I'm working on all of the above. But number four in the list is the specific one on my mind at the moment. I flew with Mr. Complication this evening. Though I may have to change his name to "Mr. Confusion." Always interesting, sometimes manages to wear me out. Introduced simulated instrument flight this time, and he did better than most do. Thats a relief. More often than not, I have to recover the plane within a minute or two, after first introducing it to a student.

His problem right now is that he hasn't managed to synthesize a full package of skills. He can manage through each individual skill by itself, but putting them all together in an attempt to fly a standard traffic pattern is a bit much for him. So his homework tonight is to write down each step of the process, and try to armchair fly, while sitting at home.

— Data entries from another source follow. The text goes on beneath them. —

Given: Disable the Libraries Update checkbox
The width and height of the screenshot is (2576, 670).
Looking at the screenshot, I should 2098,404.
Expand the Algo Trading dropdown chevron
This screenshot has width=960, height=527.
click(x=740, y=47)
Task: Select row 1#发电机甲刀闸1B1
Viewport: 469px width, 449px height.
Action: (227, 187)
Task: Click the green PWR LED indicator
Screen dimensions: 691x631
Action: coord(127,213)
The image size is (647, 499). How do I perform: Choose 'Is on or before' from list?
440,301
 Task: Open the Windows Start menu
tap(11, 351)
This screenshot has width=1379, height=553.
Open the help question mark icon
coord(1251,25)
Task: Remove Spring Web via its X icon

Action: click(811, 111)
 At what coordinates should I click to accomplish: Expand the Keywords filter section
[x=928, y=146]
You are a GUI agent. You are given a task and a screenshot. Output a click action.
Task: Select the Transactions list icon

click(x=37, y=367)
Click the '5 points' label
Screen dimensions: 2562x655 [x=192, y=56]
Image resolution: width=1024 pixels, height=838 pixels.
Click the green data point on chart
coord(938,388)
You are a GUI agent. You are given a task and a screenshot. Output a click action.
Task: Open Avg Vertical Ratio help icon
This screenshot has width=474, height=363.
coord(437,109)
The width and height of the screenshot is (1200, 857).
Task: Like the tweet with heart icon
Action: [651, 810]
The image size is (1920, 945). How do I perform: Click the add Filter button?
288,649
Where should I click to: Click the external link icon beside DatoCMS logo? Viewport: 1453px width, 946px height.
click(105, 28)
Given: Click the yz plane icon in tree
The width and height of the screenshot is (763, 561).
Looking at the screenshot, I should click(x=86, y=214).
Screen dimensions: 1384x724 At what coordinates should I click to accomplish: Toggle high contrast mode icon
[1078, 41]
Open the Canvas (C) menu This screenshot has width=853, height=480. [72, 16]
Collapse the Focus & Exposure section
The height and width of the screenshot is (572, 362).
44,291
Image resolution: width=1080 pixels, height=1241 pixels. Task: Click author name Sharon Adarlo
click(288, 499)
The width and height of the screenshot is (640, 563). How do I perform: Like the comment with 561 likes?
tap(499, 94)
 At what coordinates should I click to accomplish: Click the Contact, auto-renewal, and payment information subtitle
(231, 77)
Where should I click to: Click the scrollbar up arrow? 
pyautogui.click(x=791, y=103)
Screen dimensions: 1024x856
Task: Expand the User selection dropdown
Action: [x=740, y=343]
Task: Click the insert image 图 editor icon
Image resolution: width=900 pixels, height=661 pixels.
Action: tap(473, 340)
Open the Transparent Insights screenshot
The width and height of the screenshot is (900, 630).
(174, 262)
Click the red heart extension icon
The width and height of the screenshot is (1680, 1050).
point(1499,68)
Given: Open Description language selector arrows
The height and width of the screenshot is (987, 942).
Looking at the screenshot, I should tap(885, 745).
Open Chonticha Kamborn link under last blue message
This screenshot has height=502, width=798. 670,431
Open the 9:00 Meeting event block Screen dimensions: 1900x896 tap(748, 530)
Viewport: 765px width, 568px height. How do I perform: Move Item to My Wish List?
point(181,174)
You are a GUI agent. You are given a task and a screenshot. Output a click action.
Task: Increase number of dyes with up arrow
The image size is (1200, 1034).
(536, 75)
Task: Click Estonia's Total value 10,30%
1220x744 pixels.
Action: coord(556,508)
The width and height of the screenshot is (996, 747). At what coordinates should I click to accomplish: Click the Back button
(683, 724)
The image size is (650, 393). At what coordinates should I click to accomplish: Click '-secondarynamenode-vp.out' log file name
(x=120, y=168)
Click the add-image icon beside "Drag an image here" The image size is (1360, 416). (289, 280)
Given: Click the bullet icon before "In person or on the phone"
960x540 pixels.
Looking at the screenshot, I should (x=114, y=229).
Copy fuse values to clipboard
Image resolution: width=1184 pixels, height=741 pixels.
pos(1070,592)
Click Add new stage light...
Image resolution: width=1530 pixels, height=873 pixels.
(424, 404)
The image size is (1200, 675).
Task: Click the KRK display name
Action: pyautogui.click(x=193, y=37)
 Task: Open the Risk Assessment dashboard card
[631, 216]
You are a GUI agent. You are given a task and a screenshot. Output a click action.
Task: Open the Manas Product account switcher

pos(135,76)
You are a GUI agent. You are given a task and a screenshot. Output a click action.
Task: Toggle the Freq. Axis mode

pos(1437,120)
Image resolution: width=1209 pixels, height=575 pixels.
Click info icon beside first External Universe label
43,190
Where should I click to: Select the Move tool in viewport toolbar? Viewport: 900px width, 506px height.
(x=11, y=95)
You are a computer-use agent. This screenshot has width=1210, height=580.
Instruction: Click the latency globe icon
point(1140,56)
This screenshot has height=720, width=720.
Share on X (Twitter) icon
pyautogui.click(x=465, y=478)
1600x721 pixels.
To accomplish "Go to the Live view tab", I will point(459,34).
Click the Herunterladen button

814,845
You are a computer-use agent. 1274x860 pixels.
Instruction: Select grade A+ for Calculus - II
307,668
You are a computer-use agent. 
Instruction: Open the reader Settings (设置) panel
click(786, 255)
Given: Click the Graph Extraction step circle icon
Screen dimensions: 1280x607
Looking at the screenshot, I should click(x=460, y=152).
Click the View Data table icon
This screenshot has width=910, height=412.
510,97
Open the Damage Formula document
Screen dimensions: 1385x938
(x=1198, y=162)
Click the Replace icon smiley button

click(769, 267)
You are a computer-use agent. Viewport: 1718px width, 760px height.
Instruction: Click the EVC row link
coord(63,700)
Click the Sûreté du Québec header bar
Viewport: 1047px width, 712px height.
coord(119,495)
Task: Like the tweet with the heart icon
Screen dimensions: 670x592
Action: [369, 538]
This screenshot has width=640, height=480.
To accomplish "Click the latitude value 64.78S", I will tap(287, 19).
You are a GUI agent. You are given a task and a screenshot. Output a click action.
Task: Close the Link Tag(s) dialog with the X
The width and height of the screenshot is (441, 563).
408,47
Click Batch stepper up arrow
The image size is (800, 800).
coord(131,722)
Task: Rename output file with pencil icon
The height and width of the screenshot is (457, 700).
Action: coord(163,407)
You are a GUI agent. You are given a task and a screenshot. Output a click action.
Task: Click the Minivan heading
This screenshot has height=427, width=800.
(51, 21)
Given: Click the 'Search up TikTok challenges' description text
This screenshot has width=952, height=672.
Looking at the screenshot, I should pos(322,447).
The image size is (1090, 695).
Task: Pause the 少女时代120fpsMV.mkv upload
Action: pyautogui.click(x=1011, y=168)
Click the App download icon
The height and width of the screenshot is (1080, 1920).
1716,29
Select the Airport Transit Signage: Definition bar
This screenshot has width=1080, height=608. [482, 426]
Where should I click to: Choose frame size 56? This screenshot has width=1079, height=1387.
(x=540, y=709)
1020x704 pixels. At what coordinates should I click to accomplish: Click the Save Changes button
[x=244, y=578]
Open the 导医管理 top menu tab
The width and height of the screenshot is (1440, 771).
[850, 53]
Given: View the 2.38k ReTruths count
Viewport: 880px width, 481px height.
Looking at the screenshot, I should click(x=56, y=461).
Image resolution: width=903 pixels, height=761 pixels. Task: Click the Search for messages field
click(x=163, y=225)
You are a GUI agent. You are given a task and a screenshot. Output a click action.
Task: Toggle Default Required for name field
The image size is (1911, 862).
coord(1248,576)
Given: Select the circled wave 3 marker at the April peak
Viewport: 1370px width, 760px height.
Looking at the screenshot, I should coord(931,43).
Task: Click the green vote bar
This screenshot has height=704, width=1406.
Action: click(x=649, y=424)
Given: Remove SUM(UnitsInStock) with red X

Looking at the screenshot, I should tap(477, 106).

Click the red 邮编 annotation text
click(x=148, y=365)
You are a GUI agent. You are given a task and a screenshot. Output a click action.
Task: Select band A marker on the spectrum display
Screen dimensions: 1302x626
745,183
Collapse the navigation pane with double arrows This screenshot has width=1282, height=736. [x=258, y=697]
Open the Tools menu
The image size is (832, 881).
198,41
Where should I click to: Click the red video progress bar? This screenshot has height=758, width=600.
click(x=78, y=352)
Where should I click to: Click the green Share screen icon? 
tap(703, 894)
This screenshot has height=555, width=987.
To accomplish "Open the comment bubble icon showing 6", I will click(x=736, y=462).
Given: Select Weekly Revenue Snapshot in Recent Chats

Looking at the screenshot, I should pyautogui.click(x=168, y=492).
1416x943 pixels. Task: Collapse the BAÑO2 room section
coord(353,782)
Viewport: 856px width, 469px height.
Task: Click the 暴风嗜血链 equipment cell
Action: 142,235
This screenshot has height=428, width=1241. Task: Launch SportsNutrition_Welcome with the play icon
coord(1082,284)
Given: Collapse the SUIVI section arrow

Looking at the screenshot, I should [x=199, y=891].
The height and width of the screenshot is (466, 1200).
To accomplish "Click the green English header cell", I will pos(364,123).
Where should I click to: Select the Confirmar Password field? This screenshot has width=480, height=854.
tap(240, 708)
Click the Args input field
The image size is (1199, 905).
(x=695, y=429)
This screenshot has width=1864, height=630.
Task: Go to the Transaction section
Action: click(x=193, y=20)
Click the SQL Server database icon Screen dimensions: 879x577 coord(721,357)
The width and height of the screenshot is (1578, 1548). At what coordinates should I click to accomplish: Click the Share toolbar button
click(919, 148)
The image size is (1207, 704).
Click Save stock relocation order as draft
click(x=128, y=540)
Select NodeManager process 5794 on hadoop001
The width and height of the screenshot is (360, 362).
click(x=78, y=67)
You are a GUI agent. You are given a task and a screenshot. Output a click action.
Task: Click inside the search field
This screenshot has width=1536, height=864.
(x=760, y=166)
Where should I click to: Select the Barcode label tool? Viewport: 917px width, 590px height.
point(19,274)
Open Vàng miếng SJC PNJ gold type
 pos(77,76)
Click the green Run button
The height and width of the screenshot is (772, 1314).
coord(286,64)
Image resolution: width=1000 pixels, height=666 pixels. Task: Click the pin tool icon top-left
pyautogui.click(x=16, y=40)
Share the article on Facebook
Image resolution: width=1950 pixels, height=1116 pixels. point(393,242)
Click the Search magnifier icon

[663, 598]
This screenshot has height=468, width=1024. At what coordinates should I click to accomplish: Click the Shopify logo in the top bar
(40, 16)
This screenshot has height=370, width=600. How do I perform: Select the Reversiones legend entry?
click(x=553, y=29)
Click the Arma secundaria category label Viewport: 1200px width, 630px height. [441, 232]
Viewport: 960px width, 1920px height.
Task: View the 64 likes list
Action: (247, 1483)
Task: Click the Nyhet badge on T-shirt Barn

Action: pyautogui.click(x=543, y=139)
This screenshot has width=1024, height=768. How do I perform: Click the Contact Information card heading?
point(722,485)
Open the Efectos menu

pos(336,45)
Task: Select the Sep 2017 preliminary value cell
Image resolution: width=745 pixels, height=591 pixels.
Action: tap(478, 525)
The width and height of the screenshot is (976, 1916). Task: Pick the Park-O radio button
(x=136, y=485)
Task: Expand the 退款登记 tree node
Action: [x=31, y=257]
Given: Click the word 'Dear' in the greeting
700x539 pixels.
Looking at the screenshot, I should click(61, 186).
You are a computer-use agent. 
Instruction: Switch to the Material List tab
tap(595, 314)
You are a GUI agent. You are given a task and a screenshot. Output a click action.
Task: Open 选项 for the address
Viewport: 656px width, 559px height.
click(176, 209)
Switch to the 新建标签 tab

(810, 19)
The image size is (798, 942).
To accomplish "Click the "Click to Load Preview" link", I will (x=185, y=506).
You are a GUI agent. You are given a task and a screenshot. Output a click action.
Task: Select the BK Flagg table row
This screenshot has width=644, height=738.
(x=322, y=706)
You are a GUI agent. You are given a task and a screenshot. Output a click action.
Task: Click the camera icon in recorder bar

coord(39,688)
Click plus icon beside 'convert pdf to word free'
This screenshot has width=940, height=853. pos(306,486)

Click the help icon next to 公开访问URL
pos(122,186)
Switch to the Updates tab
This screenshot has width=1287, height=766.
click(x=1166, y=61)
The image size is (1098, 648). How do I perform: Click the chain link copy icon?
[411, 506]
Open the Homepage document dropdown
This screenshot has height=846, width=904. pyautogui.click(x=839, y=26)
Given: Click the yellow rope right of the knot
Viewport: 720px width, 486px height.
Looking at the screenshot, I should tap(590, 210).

But back to the things I don't understand. I guess you could say there are three types of people in the world:
  1. Those who have an inherent grasp of which way to turn a knob for "up" or "down" (or alternately, which way to turn a wrench for "on" or "off").
  2. Those who get it wrong a few times, but start to figure it out.
  3. Those who manage to get it wrong so consistently and repeatedly over a long period of time that they completely skew the statistical probability curve.
I like to think I'm part of the first group, though I surely fall into group two sometimes. Those in group three intrigue me the most. I think it is also that group which manages to baffle me the most regularly. I recall one student years ago who, whenever it was time to put the key in the magneto switch, tried it the wrong way every time. These are very standard-looking keys. One edge is full of curves and bumps, the other edge is smooth. Somehow, he would get it upside down every time. I started observing this trait, and became fascinated. He was nearly finished with the private license the first time I ever saw him guess correctly. Several time, I showed him how to tell which way, but it really didn't change the results.

I don't have a problem with it. I get a little frustrated sometimes, but more often, I am just trying to find a way to more effectively communicate. Everybody has a different learning style, and my job is to find it and work through it.

So Mr. Confusion is an interesting case. We have a lockbox where the keys to the aircraft are stored. Simple 3-digit code. On our first lesson, I explained to him that the code was part of the tail number for a specific aircraft, and told him which one. This explanation has been sufficient for every other person who has wanted into that box.

Mr. C, though, may need some other sort of explanation. He has decided that the code derives from whichever aircraft we are flying on that particular day. Somehow, magically, the code differs depending on which set of keys he intends to retrieve. I'm at a loss. I really didn't expect this to be the kind of thing I would have to explain 5 times.

So every time, I re-explain how it works. And I begin to wonder: if this is confusing him, how will he handle VOR's or cross-country flight planning. I guess we just have to wait and see.


At 8:31 AM, Blogger adr said...

Careful there with #3. Any particular questions?

At 9:33 AM, Anonymous Anonymous said...

Yeah, I'm kind of wondering which female mind(s) he's having trouble with. -esm

At 2:35 PM, Blogger Lenise said...

I know a no. 1, and he's no female! (Nobody y'all know).